**Provided material:**
— START —

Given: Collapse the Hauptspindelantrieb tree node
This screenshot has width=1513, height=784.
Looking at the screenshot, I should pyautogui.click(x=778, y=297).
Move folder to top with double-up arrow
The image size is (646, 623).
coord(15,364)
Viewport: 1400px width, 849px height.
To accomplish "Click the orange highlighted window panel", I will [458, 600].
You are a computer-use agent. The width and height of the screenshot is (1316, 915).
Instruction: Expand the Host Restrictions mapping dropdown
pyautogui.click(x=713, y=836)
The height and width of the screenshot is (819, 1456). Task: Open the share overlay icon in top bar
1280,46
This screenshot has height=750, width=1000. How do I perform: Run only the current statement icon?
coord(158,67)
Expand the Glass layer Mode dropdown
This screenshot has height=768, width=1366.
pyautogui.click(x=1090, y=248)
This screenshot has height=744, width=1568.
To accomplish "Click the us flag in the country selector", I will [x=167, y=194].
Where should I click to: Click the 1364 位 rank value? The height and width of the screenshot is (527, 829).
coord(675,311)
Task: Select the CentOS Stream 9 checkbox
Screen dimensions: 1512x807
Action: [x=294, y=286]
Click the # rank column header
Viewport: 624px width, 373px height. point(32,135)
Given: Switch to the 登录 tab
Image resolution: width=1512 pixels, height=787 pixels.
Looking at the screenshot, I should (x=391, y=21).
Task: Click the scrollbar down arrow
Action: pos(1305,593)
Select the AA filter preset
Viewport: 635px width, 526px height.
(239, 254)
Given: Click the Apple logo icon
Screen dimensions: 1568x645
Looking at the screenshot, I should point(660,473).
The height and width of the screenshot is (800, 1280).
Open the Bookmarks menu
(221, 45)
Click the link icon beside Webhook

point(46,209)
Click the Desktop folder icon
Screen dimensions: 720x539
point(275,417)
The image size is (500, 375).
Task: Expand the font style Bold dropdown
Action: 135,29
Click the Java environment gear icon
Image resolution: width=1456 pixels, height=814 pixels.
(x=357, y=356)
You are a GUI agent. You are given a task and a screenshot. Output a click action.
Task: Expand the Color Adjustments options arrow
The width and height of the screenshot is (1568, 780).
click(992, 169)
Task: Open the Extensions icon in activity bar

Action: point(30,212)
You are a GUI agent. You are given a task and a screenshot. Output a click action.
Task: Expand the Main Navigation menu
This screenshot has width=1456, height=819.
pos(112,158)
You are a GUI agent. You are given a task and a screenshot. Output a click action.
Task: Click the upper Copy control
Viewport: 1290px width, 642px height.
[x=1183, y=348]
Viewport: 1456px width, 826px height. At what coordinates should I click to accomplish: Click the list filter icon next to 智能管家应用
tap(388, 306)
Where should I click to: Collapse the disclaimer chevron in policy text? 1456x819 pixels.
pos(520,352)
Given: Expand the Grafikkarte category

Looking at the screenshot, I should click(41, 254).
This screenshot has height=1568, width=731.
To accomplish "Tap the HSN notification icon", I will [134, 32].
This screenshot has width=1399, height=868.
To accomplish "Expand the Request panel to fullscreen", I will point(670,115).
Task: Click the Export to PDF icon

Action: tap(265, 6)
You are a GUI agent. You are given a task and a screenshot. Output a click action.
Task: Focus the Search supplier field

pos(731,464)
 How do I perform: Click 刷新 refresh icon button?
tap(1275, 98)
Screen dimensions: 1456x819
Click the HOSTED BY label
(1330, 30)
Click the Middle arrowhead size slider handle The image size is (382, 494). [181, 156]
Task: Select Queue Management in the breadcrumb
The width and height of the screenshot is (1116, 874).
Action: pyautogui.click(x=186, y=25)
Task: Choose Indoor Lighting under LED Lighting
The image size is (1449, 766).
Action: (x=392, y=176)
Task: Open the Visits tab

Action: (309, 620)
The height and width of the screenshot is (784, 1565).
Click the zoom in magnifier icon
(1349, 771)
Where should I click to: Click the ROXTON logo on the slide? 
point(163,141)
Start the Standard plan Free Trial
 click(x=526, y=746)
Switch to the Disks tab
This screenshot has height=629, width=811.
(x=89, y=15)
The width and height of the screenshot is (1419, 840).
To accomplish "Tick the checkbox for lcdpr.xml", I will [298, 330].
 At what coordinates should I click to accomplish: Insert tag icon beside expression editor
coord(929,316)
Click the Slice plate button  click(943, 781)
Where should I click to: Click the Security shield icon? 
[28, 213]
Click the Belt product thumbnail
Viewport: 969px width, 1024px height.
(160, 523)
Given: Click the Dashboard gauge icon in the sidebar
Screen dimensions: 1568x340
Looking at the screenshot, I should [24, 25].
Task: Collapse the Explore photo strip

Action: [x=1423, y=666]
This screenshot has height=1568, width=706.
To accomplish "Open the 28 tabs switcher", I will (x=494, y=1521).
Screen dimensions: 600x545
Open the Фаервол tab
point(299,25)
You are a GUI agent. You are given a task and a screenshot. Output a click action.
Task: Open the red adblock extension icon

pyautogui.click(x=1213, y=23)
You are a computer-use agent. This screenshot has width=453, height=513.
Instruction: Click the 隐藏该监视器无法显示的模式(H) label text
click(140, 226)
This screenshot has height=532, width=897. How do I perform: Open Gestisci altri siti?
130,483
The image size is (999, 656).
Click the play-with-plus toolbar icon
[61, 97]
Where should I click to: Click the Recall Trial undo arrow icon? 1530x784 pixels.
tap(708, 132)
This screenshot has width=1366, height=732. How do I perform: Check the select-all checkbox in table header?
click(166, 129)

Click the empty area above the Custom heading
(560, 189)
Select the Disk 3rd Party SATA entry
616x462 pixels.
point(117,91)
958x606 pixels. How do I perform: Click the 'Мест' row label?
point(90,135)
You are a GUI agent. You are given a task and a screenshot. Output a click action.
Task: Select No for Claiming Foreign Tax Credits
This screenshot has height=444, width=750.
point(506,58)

— END —

Pick out each line in the rows above that contains the word "with", and copy those lines.

Move folder to top with double-up arrow
Click the play-with-plus toolbar icon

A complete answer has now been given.